“Geographically Diversify Manufacturing” to Solve the Supply Chain Crisis: Analyst



The semiconductor supply chain crisis has been exacerbated by the United States’ complete dependence on other countries to build the chips and that must change, according to an analyst.

“There’s no question that we need to geographically diversify manufacturing,” said Daniel Newman, founding partner and senior analyst at Futurum Research. “We have depended absolutely too much on Asia without having a more predictable macroeconomic and geopolitical relationship … That could change depending on factors that have nothing to do with our trade relationship or the development of our products.”

American chipmakers today build well north of 90 percent of their semiconductors in Taiwan and almost everything else in Korea without any manufacturing capability closer to home, Newman told the Best of conference on Monday. Breed (BoB) 2021, hosted by CRN’s parent company, The Channel Company. . This leaves the supply chain vulnerable to Chinese disruptions given China’s strained relationship with Taiwan, he said.

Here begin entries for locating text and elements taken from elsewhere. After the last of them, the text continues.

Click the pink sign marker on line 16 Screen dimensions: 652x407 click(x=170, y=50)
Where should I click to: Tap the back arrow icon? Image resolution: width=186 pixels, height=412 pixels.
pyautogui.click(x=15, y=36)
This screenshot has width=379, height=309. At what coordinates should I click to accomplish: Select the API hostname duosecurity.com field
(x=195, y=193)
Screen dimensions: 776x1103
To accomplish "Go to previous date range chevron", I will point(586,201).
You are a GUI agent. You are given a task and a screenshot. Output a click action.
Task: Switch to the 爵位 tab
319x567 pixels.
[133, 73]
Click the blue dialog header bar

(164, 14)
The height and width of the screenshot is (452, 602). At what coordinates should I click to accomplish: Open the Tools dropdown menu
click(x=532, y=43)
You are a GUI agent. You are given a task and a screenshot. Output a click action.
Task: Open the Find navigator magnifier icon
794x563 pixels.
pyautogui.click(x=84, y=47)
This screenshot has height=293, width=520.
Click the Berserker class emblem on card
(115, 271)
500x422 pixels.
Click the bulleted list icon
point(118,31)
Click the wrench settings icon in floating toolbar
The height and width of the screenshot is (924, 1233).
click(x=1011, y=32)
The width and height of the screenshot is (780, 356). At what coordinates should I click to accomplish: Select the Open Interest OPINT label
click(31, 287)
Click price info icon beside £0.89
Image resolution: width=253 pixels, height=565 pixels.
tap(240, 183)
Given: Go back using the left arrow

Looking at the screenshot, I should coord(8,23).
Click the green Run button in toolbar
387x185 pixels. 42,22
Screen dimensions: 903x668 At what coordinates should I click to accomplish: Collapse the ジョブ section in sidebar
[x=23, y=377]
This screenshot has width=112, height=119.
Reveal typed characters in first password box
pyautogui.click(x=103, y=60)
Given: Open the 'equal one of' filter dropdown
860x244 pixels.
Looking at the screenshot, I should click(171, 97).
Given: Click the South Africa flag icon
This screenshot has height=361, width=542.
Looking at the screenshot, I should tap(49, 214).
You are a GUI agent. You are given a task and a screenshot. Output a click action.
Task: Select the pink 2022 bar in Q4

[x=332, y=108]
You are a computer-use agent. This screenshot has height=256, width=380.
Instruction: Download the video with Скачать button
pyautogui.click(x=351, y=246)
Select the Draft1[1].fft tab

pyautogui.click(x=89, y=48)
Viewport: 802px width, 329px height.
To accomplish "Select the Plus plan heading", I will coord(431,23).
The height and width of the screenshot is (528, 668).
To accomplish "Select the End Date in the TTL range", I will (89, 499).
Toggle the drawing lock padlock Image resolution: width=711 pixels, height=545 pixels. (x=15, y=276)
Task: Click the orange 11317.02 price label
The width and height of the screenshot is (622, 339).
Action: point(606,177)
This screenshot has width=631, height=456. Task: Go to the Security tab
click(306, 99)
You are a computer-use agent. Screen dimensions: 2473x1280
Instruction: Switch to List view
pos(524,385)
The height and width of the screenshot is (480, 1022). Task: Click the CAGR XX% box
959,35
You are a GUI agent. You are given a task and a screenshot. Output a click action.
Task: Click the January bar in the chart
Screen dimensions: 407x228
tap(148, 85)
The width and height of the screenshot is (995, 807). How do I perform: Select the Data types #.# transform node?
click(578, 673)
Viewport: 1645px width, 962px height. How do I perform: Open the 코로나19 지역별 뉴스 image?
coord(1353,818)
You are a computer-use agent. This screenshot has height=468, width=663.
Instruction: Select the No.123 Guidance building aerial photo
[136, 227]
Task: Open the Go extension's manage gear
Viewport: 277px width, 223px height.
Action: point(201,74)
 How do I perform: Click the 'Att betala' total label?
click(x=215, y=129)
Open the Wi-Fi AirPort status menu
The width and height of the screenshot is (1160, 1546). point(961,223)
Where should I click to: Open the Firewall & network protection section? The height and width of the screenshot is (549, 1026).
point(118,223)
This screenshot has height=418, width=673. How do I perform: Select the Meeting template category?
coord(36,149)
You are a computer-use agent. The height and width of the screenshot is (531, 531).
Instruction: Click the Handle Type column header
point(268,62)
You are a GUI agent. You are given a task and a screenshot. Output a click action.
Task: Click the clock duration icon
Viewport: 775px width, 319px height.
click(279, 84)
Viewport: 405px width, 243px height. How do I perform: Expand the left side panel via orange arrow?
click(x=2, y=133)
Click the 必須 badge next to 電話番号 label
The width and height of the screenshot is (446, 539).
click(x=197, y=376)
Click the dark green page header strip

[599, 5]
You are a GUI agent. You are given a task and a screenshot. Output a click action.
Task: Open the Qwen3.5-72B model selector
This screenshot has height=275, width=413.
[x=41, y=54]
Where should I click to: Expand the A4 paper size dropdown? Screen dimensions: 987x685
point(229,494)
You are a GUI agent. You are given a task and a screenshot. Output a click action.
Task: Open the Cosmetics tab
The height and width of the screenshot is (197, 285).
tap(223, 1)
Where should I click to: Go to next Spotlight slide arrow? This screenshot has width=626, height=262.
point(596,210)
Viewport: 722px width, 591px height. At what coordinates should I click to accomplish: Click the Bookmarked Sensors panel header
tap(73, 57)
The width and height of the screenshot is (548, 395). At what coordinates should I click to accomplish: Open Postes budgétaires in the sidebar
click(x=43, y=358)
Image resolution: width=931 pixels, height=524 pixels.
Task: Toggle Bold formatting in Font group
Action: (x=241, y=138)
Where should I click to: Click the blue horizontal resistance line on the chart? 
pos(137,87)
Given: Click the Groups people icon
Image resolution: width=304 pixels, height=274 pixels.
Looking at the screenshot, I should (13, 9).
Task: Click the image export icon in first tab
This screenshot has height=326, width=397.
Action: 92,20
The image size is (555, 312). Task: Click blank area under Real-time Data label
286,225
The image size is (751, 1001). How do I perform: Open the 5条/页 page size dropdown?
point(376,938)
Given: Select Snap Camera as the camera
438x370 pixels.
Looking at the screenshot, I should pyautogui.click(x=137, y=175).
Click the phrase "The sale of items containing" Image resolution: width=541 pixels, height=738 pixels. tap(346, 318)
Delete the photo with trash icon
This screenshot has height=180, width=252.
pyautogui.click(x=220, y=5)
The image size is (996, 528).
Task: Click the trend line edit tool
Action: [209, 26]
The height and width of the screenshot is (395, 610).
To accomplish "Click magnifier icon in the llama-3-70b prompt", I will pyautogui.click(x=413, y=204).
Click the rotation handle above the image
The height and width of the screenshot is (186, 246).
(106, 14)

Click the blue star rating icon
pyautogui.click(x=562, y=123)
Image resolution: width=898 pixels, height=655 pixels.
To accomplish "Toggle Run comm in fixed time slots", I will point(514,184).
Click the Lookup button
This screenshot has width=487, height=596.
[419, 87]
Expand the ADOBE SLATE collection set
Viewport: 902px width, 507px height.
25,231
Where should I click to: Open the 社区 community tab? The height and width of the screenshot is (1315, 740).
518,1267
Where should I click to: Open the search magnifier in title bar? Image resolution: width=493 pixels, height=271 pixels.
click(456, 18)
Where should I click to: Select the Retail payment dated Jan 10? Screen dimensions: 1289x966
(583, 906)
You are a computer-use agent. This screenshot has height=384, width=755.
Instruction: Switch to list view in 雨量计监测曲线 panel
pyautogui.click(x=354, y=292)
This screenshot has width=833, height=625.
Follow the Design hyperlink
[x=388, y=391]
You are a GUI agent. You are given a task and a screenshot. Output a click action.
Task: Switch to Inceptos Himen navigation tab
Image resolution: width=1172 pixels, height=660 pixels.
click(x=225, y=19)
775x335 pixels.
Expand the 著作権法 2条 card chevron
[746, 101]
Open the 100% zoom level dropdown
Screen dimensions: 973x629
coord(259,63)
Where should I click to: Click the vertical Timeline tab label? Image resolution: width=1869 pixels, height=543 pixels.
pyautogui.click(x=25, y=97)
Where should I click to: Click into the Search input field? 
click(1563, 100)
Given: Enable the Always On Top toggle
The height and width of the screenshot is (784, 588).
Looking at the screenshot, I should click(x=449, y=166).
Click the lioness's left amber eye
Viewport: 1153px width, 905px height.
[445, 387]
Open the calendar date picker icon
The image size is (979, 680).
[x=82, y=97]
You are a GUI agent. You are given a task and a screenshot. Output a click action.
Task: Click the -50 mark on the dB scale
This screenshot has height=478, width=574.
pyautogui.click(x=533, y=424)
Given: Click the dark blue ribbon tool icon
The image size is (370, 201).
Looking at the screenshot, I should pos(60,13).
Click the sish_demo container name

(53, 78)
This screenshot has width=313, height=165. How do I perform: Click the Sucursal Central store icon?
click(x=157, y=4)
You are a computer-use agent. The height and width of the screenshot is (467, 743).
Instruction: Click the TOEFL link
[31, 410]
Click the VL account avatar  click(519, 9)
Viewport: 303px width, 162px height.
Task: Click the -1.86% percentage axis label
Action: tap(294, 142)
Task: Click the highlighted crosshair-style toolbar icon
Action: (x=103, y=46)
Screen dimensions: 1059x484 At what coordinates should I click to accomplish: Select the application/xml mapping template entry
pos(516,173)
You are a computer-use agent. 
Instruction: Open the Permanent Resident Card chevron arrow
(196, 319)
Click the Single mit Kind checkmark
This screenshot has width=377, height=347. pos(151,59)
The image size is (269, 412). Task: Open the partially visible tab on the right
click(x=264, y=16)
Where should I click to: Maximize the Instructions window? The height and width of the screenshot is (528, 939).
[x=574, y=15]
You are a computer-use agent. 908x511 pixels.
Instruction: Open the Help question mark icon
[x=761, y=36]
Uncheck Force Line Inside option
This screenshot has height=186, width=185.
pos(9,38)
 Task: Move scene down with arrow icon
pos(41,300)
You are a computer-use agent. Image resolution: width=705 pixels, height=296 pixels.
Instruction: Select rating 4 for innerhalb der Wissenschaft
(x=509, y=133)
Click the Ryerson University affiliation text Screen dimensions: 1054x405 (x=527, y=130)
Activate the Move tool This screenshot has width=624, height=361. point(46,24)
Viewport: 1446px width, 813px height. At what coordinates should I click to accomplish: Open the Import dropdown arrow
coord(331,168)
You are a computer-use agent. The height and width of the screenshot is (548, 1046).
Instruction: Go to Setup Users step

[Related: Coronavirus Strains IT Supply Chain: ‘We’re Down To Buying Computers From Costco]

But the tide seems to be turning, Newman said, with Intel announcing plans to invest $ 20 billion here in the United States. relocation, according to Newman.

“Having more capacity to handle more manufacturing here means we can scale up in different situations where we have supply constraints as well as advance efforts and innovation here in the United States,” Newman said. “If the money that was spent on returns and redemptions had been spent on building infrastructure to evolve and produce, would we be in the same situation?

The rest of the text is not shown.